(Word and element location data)
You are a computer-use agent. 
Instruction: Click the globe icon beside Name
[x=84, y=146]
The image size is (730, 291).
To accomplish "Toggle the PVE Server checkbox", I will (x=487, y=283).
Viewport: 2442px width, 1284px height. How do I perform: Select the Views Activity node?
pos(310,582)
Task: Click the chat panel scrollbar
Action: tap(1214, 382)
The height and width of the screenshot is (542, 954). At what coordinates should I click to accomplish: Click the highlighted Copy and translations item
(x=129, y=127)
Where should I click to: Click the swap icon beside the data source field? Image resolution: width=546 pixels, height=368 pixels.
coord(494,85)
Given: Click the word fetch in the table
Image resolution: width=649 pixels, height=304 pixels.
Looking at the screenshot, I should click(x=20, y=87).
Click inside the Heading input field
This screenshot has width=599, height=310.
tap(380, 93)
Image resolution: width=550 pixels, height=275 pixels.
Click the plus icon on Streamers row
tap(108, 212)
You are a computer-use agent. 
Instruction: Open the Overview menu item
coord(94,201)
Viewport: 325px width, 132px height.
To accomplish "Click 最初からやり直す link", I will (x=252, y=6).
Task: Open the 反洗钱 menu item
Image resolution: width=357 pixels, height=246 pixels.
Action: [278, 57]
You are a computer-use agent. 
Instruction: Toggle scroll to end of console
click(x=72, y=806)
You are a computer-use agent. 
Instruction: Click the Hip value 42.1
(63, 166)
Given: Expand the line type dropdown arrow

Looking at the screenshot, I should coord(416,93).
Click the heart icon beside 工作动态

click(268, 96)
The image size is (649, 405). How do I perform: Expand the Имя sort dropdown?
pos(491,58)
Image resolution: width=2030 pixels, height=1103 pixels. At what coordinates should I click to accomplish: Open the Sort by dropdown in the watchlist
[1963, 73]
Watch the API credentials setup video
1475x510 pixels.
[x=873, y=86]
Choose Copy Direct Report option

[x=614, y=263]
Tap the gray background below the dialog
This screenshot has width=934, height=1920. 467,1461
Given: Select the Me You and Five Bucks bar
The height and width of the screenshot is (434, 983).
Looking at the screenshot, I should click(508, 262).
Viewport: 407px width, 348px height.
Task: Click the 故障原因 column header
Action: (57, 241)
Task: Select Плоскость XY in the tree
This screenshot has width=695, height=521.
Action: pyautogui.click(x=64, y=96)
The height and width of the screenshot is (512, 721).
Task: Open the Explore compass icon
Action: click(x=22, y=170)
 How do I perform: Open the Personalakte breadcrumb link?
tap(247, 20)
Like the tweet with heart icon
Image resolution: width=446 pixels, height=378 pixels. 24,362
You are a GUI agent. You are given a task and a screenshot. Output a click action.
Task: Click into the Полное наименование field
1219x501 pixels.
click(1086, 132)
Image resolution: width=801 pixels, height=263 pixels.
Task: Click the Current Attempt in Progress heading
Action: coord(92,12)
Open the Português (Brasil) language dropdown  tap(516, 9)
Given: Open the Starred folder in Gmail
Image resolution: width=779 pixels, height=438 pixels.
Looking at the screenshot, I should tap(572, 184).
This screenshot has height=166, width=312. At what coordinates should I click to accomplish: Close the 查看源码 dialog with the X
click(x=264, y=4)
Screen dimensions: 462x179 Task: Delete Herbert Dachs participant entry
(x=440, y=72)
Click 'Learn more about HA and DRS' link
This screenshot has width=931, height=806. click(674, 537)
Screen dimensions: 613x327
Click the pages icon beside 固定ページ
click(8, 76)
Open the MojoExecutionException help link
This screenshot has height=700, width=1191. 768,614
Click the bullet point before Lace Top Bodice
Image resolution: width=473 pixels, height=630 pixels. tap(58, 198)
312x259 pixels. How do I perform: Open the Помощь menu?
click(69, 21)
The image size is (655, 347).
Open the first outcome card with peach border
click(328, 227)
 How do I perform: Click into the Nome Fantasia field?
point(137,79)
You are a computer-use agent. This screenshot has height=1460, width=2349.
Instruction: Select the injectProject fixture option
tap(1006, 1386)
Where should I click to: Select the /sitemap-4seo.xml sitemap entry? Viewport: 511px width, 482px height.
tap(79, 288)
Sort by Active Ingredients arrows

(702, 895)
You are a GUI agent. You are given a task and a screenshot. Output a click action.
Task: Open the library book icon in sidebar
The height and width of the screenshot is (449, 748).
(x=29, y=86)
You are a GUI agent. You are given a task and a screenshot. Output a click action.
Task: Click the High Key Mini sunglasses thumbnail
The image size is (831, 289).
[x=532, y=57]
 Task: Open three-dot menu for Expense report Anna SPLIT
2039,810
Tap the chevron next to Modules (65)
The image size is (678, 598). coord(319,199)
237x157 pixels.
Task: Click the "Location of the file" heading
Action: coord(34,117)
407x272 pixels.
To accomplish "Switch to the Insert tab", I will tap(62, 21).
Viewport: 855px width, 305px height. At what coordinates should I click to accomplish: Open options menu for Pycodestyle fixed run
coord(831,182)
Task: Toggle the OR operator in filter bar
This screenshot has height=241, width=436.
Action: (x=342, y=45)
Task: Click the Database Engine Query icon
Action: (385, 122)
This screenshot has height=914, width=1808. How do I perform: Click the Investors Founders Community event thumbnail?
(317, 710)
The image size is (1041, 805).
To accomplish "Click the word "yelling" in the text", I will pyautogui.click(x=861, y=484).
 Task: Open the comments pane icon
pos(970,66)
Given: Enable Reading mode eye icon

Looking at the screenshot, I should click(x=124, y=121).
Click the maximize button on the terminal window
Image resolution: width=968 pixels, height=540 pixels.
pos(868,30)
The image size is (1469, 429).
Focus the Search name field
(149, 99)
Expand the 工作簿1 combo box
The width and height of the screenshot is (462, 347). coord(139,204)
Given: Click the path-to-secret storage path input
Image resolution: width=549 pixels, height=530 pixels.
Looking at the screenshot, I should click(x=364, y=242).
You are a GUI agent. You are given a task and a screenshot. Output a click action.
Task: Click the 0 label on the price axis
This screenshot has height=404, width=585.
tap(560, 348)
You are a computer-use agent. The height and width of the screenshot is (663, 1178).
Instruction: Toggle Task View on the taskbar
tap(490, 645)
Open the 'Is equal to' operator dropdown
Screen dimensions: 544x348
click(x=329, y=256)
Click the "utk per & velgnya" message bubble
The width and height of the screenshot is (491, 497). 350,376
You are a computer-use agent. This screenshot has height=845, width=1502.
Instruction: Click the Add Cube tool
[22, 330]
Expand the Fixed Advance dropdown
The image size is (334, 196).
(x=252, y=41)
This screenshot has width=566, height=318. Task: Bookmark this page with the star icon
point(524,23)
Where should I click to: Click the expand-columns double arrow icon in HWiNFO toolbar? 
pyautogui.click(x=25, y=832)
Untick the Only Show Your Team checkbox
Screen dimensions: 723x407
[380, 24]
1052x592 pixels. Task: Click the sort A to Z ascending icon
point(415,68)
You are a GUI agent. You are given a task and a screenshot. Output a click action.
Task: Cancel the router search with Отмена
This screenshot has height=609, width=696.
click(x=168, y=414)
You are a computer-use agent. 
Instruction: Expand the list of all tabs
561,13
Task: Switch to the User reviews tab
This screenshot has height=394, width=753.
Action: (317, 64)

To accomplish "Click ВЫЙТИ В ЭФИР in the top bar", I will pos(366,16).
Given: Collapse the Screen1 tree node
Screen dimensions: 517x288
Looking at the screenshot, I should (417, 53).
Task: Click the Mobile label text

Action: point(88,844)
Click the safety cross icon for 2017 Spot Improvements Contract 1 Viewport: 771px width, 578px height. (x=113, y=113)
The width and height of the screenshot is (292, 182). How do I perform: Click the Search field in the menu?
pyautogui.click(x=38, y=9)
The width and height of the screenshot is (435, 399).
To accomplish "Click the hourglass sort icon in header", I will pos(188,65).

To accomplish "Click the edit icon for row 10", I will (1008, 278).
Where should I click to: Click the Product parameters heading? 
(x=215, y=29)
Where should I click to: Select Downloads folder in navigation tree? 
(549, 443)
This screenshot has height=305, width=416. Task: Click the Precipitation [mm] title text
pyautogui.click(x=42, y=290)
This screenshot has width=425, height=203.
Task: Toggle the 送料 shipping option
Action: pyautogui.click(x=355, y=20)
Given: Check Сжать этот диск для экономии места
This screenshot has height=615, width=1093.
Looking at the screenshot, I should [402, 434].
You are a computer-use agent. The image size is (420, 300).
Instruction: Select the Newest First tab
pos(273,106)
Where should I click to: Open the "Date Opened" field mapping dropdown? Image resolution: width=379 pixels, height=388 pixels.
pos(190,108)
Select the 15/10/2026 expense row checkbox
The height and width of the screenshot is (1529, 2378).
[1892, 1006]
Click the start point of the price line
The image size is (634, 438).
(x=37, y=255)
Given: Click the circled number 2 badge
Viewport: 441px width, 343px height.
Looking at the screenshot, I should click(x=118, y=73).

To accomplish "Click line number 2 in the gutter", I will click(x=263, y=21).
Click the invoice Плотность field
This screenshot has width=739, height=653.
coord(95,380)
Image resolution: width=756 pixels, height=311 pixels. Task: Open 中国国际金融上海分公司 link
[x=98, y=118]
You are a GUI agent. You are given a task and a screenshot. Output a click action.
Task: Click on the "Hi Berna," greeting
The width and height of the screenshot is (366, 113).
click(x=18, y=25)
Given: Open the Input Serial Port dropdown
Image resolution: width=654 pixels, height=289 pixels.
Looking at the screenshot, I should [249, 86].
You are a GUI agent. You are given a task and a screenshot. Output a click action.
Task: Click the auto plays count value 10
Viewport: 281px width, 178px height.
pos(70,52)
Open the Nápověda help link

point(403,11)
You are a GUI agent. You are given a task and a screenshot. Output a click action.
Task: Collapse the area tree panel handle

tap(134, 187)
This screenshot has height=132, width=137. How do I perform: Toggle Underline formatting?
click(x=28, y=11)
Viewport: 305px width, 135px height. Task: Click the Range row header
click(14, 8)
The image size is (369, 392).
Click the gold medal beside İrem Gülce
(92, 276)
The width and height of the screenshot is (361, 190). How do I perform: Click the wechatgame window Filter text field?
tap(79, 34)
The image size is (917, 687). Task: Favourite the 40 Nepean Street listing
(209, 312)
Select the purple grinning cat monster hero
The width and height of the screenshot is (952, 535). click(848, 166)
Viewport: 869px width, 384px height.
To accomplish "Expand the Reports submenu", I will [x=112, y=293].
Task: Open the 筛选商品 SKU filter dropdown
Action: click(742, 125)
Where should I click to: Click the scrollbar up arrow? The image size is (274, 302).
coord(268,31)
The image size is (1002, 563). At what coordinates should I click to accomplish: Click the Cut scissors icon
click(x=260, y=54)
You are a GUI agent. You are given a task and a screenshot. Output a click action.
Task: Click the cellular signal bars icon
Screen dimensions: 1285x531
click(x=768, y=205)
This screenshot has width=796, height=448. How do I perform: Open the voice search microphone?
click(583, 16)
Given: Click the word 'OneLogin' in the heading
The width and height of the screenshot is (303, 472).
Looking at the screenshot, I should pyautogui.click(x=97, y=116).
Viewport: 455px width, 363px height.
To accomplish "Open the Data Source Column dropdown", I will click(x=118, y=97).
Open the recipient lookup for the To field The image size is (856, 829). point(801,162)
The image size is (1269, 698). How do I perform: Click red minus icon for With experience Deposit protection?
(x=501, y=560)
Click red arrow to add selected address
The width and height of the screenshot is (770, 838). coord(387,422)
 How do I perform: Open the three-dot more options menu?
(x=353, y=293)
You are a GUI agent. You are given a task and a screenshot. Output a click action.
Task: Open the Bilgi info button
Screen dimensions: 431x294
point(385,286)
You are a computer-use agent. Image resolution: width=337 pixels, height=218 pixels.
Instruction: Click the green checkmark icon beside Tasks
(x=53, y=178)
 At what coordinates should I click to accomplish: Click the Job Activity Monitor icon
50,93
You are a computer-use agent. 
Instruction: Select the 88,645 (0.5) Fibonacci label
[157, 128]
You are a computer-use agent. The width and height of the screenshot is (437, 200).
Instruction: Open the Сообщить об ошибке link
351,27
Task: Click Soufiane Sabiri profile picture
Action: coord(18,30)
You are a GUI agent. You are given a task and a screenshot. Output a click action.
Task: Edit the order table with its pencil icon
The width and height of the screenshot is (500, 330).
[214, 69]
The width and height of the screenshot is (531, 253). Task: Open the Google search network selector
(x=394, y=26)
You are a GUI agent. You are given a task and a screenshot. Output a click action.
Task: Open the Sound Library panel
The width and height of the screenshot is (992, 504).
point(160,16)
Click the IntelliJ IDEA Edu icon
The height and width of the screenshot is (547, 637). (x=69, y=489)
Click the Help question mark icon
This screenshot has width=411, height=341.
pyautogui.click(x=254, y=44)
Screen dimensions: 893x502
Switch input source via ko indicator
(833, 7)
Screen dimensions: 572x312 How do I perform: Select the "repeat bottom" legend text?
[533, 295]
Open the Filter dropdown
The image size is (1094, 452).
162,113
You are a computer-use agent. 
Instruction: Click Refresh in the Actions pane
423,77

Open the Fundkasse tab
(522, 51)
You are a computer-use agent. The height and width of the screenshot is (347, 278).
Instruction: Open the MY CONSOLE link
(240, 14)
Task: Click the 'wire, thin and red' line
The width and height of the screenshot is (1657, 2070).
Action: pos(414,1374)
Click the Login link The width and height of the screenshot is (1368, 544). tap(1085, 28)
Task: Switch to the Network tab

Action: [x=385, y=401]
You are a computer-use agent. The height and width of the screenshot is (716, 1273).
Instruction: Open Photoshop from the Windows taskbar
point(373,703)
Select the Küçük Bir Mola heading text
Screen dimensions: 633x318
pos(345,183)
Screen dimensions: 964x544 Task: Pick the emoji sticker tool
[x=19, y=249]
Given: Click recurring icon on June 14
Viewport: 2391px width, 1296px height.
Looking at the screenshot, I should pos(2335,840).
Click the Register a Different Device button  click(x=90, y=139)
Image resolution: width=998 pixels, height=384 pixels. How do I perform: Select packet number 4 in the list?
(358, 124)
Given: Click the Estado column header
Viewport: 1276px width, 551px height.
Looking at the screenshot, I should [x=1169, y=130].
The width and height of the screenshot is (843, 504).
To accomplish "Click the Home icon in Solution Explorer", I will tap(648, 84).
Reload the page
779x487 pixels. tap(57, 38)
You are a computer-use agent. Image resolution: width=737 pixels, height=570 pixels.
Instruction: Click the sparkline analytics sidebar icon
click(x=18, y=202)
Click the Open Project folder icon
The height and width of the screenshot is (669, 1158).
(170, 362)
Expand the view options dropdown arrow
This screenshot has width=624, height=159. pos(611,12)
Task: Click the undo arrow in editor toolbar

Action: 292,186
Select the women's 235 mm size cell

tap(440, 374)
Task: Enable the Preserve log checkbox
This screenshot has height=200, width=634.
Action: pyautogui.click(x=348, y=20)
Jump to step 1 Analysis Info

Description of the task:
Copy the stretch of the listing from the line containing "Given: Click the circled number 2 badge" through the line containing "Action: click(742, 125)", changing every "GUI agent" to "computer-use agent" and leaving the rest as is.

Result of this task:
Given: Click the circled number 2 badge
Viewport: 441px width, 343px height.
Looking at the screenshot, I should click(x=118, y=73).

To accomplish "Click line number 2 in the gutter", I will click(x=263, y=21).
Click the invoice Плотность field
This screenshot has width=739, height=653.
coord(95,380)
Image resolution: width=756 pixels, height=311 pixels. Task: Open 中国国际金融上海分公司 link
[x=98, y=118]
You are a computer-use agent. You are given a task and a screenshot. Output a click action.
Task: Click on the "Hi Berna," greeting
The width and height of the screenshot is (366, 113).
click(x=18, y=25)
Given: Open the Input Serial Port dropdown
Image resolution: width=654 pixels, height=289 pixels.
Looking at the screenshot, I should [249, 86].
You are a computer-use agent. You are given a task and a screenshot. Output a click action.
Task: Click the auto plays count value 10
Viewport: 281px width, 178px height.
pos(70,52)
Open the Nápověda help link

point(403,11)
You are a computer-use agent. You are given a task and a screenshot. Output a click action.
Task: Collapse the area tree panel handle

tap(134, 187)
This screenshot has height=132, width=137. How do I perform: Toggle Underline formatting?
click(x=28, y=11)
Viewport: 305px width, 135px height. Task: Click the Range row header
click(14, 8)
The image size is (369, 392).
Click the gold medal beside İrem Gülce
(92, 276)
The width and height of the screenshot is (361, 190). How do I perform: Click the wechatgame window Filter text field?
tap(79, 34)
The image size is (917, 687). Task: Favourite the 40 Nepean Street listing
(209, 312)
Select the purple grinning cat monster hero
The width and height of the screenshot is (952, 535). click(848, 166)
Viewport: 869px width, 384px height.
To accomplish "Expand the Reports submenu", I will [x=112, y=293].
Task: Open the 筛选商品 SKU filter dropdown
Action: click(742, 125)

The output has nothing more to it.